The lack of authorization allows modification of arbitrary appointment fields (customer personally identifiable information, payment status, and meeting URL fields) and can cause the bulk endpoint response to return full customer PII from existing appointment records. The vulnerability arises from missing server-side authorization checks on the REST endpoint combined with a publicly exposed nonce that does not enforce per-user authorization.

How This Could Impact Your Website

In a realistic scenario, a site owner publishes booking pages that include the [ssa_booking] shortcode. An external visitor who inspects the page source can obtain the static public nonce. That visitor could then target the bulk appointments endpoint to view or modify appointment details. Internal staff or external contractors who manage appointments could find customer emails, phone numbers, or meeting links exposed or altered without any compromised account credentials.
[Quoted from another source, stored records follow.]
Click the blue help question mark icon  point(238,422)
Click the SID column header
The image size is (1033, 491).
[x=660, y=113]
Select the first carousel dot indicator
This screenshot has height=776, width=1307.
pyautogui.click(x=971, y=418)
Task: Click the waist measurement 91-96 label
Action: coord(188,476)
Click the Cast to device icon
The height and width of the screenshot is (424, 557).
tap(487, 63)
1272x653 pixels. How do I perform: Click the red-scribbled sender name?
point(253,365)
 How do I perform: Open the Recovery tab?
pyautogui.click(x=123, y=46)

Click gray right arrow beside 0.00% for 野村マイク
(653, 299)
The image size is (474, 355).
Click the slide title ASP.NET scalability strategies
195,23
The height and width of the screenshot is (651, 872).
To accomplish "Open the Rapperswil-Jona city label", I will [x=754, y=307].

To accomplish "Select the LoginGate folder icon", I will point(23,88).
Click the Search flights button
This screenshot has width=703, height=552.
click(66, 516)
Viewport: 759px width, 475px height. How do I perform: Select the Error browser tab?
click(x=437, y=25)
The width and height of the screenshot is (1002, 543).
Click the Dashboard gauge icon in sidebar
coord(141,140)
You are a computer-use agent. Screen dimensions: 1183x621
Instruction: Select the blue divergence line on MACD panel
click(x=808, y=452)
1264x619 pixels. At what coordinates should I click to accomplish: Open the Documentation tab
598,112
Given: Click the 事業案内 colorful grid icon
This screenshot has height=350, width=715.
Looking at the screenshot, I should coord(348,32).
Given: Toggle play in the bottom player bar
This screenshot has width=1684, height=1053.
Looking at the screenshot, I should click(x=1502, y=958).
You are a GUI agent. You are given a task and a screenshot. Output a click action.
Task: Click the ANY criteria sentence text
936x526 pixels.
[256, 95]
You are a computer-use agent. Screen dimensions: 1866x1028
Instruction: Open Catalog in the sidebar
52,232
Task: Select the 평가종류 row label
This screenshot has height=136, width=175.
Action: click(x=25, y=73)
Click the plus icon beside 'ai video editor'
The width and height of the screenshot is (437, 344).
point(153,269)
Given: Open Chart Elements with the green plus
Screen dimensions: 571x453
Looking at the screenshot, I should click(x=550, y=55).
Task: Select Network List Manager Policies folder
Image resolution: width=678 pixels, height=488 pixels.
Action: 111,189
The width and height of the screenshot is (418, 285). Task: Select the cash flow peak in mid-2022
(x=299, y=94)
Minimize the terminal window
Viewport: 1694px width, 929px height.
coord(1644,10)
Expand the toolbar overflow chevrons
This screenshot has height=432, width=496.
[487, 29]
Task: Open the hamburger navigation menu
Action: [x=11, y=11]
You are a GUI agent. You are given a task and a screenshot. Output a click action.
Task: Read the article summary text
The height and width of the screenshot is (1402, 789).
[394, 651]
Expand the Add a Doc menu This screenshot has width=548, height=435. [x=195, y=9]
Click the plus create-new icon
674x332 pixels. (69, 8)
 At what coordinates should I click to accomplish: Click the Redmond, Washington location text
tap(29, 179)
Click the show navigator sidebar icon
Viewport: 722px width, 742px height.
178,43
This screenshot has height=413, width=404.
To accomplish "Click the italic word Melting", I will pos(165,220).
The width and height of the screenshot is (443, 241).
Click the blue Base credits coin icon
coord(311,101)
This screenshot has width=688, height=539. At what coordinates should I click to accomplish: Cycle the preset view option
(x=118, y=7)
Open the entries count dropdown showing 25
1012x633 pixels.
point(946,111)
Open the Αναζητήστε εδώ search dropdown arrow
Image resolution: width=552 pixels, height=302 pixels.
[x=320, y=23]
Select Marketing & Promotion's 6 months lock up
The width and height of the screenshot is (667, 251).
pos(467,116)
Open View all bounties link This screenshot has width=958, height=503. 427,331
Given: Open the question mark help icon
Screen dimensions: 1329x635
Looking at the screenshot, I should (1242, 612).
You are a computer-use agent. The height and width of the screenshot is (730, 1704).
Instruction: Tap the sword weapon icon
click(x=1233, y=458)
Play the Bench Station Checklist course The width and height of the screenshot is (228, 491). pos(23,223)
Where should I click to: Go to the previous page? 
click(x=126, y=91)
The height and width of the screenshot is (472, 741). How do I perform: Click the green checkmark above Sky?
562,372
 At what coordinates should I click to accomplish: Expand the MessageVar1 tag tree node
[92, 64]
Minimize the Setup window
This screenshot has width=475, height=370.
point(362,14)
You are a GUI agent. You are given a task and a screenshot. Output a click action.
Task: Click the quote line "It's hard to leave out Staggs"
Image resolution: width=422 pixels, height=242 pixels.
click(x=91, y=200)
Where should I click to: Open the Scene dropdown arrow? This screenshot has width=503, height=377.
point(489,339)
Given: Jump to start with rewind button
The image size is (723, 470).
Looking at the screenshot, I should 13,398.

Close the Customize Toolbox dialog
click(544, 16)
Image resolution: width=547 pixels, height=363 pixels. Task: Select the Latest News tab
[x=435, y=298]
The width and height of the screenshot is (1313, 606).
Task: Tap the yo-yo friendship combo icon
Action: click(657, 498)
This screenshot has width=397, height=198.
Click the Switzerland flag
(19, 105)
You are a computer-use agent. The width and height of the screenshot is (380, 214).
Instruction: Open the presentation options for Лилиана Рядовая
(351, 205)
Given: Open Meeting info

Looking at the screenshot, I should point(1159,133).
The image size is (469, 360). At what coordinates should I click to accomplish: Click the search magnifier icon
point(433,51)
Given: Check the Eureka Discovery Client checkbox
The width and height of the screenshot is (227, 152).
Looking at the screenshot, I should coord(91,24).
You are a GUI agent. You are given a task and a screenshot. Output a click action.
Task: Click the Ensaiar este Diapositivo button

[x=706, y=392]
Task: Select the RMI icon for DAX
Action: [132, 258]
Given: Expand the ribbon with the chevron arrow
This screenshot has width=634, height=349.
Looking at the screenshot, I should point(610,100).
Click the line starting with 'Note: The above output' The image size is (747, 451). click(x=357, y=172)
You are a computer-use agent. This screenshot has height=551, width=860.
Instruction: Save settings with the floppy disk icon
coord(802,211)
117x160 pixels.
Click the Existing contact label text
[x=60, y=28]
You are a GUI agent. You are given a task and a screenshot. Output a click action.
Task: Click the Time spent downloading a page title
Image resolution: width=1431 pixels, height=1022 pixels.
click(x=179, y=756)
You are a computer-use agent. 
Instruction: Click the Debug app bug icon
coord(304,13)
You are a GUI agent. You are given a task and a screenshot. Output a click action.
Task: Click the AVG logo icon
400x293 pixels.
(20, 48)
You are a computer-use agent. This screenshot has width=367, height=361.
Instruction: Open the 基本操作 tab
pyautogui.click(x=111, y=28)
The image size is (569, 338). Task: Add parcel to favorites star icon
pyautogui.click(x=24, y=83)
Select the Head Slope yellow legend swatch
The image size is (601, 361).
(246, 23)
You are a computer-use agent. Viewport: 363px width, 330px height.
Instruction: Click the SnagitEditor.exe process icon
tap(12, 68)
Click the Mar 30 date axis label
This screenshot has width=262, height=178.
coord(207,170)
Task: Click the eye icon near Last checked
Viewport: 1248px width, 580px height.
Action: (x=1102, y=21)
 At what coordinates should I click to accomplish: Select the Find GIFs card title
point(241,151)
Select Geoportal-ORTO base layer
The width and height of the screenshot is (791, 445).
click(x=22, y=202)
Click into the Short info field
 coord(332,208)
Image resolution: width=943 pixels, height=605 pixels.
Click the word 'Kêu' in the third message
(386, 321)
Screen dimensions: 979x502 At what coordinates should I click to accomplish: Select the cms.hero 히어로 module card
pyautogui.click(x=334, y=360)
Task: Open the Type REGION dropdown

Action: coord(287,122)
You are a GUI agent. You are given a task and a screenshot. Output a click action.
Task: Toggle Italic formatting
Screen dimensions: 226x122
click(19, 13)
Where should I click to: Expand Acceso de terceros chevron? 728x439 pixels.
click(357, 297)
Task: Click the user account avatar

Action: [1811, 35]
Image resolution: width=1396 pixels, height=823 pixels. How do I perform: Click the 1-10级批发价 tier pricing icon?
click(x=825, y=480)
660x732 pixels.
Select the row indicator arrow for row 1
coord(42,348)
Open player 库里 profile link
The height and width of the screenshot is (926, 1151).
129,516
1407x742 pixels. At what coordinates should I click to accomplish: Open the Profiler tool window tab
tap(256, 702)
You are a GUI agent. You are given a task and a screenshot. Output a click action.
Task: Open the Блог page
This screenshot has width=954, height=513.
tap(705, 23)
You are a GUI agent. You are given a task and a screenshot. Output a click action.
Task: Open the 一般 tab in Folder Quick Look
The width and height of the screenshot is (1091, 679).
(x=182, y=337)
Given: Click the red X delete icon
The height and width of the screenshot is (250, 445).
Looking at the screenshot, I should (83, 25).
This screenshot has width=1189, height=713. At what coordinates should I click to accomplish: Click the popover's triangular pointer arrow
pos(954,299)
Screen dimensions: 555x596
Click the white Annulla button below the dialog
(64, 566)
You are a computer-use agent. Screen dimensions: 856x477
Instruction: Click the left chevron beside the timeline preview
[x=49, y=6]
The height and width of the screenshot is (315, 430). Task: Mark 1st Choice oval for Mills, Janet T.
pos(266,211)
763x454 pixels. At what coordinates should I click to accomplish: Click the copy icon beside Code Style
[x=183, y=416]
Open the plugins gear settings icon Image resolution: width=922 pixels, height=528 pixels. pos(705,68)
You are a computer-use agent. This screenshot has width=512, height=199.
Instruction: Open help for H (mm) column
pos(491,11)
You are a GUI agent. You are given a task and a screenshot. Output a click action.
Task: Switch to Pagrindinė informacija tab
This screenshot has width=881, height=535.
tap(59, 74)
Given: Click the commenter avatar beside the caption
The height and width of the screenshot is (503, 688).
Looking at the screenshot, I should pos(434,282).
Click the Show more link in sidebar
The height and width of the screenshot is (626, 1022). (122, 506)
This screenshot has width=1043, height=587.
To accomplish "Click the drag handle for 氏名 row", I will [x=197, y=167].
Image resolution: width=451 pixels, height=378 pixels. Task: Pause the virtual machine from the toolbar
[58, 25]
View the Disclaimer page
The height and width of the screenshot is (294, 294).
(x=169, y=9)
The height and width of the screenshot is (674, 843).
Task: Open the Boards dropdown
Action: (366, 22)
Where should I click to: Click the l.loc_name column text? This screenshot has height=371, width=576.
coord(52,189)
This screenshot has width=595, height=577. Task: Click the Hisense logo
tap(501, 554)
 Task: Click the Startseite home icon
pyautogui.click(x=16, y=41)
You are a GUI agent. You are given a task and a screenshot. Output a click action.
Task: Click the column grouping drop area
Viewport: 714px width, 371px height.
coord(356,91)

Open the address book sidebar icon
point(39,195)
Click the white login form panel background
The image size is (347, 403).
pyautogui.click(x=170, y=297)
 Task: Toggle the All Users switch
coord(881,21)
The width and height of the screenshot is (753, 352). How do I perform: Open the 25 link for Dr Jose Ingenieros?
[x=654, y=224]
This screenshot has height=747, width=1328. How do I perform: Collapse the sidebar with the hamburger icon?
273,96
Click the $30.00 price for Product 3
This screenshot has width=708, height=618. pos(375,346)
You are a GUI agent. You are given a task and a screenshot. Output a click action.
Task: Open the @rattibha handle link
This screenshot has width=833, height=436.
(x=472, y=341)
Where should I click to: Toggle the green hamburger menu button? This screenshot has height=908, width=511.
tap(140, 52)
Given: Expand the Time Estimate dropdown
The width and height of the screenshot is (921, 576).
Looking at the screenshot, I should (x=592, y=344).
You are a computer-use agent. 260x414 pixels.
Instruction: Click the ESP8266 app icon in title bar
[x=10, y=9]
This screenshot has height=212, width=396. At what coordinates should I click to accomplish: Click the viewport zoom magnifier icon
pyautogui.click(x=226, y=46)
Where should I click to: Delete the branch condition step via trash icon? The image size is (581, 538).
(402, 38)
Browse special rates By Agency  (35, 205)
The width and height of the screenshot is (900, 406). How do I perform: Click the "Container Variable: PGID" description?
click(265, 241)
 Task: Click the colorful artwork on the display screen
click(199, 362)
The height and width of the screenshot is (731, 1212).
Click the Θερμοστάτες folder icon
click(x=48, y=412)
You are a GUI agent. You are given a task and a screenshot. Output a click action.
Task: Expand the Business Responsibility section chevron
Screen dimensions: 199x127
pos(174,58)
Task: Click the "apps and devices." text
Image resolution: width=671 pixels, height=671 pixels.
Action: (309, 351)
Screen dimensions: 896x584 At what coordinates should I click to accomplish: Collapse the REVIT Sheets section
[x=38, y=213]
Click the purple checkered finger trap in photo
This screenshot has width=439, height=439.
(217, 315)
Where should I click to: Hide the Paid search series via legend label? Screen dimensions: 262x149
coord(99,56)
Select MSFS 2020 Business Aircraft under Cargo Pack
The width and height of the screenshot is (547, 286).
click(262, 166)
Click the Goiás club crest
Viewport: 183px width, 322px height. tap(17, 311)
Possible practical consequences include exposure of customer contact details, altered payment or meeting status for appointments, and increased risk of targeted phishing or social engineering against your customers or staff using exposed data. If you are unsure whether your site is affected or how to assess your current user roles and plugins, it may be worth having a professional review.

Recommended Actions

• Update the affected plugin as soon as a patched version is available.
• Review and reduce unnecessary user roles, especially contributor-level and other roles with appointment access.
• Enforce strong passwords and two-factor authentication for editors and administrators.
• Remove unused or unmaintained plugins and shortcodes from public-facing pages.
• Monitor site activity and appointment records for unusual reads or modifications.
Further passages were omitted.